What to produce: Below are records; reproduce exactly the lines from the first through the one containing "Given: Favorite the".

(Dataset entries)
○ ○ ○ ○
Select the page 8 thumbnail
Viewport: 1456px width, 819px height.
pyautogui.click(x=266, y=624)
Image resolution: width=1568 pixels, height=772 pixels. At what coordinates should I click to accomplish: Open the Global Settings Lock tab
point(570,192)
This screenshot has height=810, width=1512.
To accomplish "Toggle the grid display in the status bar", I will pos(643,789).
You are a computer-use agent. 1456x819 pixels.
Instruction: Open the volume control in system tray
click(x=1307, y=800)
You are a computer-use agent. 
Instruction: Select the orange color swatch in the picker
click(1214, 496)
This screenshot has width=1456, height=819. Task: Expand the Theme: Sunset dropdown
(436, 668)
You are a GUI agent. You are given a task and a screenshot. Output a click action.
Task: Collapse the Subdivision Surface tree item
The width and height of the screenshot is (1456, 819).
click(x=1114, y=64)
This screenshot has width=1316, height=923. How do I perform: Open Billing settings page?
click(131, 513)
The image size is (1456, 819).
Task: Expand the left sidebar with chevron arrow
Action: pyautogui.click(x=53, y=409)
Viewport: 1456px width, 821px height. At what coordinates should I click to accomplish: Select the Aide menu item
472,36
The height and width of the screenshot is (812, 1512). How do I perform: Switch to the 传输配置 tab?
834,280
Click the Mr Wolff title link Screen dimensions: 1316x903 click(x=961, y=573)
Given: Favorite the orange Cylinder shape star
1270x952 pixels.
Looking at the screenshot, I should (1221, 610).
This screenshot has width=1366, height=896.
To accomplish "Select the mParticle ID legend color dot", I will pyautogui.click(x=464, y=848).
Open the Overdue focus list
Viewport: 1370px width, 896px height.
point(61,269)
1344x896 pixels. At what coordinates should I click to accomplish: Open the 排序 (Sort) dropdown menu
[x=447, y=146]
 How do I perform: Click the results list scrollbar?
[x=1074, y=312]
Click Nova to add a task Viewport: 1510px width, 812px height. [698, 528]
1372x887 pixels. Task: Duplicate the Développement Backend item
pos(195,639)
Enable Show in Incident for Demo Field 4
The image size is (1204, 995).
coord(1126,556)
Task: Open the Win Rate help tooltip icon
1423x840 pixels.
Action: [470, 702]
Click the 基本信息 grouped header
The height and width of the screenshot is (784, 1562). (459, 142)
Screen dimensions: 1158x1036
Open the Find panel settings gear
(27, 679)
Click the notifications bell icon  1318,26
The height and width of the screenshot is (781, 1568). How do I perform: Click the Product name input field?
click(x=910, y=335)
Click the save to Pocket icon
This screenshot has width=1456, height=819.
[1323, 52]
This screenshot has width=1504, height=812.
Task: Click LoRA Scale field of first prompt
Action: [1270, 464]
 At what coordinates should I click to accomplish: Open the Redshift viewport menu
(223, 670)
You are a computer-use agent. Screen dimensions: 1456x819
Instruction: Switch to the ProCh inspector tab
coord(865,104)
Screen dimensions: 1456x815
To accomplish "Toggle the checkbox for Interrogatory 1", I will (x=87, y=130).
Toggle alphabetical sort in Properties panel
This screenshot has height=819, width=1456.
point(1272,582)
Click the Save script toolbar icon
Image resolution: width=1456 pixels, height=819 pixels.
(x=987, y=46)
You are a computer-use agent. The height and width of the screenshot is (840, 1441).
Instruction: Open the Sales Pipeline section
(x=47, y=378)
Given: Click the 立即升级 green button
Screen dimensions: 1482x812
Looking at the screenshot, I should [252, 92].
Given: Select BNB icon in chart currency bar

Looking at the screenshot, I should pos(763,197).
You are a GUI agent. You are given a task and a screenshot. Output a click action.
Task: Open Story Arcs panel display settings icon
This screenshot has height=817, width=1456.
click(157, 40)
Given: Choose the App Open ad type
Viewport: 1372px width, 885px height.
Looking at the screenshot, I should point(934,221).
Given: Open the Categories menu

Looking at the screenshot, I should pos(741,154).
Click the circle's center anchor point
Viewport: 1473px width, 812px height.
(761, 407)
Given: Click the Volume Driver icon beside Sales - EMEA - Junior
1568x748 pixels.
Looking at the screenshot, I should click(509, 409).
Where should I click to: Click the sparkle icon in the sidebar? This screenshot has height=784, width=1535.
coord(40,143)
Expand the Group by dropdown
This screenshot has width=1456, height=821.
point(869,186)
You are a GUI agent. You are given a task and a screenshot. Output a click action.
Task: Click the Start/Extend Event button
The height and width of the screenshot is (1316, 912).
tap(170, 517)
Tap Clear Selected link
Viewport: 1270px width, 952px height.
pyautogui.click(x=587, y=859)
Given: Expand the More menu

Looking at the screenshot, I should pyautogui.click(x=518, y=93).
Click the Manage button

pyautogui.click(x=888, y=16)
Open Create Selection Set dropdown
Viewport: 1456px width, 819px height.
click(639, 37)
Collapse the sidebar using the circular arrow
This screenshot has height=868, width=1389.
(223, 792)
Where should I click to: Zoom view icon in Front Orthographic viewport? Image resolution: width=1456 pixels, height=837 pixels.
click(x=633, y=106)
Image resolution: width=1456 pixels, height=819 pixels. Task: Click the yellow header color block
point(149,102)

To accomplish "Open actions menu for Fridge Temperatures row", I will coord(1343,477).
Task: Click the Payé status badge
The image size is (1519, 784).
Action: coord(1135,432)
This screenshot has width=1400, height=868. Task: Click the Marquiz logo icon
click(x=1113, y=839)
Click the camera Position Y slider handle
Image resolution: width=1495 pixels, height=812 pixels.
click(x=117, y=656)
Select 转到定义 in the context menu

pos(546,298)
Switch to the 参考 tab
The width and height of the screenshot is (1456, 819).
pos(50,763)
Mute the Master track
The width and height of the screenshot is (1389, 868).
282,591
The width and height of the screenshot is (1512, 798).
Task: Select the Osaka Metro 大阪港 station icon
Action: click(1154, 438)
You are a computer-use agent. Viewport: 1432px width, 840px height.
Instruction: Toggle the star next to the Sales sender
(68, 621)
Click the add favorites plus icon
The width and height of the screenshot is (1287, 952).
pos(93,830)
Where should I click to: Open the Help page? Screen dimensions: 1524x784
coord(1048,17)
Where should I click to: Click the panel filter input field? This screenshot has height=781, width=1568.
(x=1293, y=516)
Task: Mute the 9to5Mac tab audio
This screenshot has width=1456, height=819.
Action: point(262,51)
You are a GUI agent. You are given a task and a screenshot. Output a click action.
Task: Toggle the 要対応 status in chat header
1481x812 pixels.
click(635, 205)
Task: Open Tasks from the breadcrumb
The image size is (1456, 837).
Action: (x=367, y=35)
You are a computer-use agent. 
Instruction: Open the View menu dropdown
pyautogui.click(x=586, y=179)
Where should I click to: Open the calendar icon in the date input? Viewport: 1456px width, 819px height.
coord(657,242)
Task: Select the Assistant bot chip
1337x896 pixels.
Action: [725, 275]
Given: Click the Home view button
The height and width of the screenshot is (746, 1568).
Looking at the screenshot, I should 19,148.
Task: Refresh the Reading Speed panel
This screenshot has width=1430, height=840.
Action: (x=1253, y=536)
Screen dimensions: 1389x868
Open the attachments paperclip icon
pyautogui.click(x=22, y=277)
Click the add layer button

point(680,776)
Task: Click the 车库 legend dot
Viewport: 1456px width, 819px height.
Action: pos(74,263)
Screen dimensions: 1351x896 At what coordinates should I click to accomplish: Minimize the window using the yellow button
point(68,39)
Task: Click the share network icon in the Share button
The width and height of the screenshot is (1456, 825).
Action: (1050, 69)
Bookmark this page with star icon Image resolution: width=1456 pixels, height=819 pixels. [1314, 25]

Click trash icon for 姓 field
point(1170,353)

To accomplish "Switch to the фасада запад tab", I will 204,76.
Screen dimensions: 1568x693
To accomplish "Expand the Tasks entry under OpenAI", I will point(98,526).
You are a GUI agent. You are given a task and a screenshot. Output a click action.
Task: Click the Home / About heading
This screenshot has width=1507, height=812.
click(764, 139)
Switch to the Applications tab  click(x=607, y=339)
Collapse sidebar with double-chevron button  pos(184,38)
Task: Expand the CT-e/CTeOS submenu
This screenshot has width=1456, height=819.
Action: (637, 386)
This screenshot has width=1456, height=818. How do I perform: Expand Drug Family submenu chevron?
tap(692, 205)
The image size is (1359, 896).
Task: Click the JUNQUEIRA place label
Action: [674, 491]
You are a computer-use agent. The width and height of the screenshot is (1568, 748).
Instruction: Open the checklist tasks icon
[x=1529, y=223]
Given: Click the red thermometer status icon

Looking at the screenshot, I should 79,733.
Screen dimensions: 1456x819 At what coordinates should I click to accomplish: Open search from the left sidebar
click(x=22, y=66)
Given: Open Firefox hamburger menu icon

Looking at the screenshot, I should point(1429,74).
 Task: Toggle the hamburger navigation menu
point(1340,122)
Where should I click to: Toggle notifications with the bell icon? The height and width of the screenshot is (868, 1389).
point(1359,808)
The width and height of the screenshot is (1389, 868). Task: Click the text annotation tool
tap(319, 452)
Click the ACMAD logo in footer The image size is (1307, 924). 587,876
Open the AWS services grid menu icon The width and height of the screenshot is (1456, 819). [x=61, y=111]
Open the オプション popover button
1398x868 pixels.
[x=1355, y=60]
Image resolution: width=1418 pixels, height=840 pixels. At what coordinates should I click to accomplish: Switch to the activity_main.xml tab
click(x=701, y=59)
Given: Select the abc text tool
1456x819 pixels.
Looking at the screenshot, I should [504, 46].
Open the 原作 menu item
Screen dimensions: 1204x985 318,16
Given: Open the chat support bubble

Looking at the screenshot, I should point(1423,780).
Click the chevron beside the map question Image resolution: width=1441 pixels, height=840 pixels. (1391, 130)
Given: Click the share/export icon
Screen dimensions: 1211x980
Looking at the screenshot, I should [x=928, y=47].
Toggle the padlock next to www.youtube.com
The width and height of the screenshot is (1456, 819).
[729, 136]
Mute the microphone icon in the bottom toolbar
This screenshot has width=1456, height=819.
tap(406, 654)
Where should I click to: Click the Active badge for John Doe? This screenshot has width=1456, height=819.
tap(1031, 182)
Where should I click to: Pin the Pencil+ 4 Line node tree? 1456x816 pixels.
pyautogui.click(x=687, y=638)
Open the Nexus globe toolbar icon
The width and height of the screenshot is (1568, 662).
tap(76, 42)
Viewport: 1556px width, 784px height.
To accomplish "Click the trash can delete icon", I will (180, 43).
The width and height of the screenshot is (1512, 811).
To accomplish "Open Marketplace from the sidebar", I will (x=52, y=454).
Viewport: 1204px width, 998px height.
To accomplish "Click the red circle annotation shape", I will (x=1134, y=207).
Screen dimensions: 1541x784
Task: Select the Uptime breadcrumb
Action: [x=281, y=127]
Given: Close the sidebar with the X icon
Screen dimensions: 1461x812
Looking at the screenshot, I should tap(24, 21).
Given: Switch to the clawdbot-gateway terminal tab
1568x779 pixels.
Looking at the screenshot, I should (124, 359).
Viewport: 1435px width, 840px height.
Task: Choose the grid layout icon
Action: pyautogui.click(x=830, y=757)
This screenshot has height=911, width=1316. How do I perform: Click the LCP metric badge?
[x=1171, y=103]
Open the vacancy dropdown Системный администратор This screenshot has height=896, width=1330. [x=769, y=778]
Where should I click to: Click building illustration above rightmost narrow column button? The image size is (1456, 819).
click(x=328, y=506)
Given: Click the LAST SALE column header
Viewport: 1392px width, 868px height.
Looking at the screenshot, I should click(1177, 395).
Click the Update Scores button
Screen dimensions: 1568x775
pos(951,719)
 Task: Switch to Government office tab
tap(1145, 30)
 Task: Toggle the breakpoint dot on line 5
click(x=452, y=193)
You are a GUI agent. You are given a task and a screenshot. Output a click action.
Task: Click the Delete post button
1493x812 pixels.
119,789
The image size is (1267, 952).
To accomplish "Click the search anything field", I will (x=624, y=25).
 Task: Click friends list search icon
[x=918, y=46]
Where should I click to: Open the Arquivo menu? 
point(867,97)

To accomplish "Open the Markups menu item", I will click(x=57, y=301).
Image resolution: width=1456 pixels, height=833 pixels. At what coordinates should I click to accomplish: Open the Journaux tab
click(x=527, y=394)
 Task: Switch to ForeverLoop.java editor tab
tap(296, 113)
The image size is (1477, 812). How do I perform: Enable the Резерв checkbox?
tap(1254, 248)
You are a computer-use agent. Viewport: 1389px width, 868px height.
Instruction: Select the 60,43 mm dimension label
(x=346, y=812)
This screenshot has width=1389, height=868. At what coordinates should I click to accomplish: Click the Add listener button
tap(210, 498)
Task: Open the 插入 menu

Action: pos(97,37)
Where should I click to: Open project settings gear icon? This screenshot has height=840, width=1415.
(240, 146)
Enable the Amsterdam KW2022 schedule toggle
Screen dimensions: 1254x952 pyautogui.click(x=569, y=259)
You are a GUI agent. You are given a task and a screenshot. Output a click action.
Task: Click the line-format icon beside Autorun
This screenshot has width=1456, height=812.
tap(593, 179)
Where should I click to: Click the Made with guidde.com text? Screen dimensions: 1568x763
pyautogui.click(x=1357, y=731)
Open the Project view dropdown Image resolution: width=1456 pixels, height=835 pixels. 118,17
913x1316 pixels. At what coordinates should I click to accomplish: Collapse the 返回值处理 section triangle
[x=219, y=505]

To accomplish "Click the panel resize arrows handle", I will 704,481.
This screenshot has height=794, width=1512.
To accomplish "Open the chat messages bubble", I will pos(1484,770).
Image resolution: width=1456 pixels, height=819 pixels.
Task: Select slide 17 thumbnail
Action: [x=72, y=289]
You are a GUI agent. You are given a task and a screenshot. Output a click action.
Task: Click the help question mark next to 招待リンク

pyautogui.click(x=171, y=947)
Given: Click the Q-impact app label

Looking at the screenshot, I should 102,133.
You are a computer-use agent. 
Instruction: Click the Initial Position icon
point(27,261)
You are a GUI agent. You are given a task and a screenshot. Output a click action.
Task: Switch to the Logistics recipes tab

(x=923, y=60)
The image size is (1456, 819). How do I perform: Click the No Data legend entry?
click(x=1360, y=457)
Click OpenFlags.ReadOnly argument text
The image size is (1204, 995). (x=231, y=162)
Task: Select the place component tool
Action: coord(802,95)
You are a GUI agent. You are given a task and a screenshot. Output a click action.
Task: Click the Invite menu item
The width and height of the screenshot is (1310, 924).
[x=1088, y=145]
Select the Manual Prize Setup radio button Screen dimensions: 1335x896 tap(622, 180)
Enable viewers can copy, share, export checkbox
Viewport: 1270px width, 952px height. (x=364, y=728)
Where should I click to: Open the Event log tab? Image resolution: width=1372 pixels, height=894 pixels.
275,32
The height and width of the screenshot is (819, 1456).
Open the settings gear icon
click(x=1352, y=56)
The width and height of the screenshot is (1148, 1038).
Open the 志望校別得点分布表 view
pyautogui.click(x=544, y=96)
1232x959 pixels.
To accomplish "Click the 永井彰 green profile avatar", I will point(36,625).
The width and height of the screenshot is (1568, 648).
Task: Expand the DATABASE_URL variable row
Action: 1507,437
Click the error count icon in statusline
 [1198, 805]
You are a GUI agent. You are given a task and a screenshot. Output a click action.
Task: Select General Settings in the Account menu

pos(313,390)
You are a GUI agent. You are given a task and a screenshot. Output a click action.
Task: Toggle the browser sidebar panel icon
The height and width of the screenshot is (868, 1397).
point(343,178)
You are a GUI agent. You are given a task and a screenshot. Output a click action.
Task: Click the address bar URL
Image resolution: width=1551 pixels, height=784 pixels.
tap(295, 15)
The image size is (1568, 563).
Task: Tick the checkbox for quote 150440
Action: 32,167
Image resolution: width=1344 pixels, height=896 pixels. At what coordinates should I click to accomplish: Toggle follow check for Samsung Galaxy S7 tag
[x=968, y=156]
○ ○ ○ ○
Exercise answer:
Select the page 8 thumbnail
Viewport: 1456px width, 819px height.
pyautogui.click(x=266, y=624)
Image resolution: width=1568 pixels, height=772 pixels. At what coordinates should I click to accomplish: Open the Global Settings Lock tab
point(570,192)
This screenshot has height=810, width=1512.
To accomplish "Toggle the grid display in the status bar", I will pos(643,789).
You are a computer-use agent. 1456x819 pixels.
Instruction: Open the volume control in system tray
click(x=1307, y=800)
You are a computer-use agent. 
Instruction: Select the orange color swatch in the picker
click(1214, 496)
This screenshot has width=1456, height=819. Task: Expand the Theme: Sunset dropdown
(436, 668)
You are a GUI agent. You are given a task and a screenshot. Output a click action.
Task: Collapse the Subdivision Surface tree item
The width and height of the screenshot is (1456, 819).
click(x=1114, y=64)
This screenshot has width=1316, height=923. How do I perform: Open Billing settings page?
click(131, 513)
The image size is (1456, 819).
Task: Expand the left sidebar with chevron arrow
Action: pyautogui.click(x=53, y=409)
Viewport: 1456px width, 821px height. At what coordinates should I click to accomplish: Select the Aide menu item
472,36
The height and width of the screenshot is (812, 1512). How do I perform: Switch to the 传输配置 tab?
834,280
Click the Mr Wolff title link Screen dimensions: 1316x903 click(x=961, y=573)
Given: Favorite the orange Cylinder shape star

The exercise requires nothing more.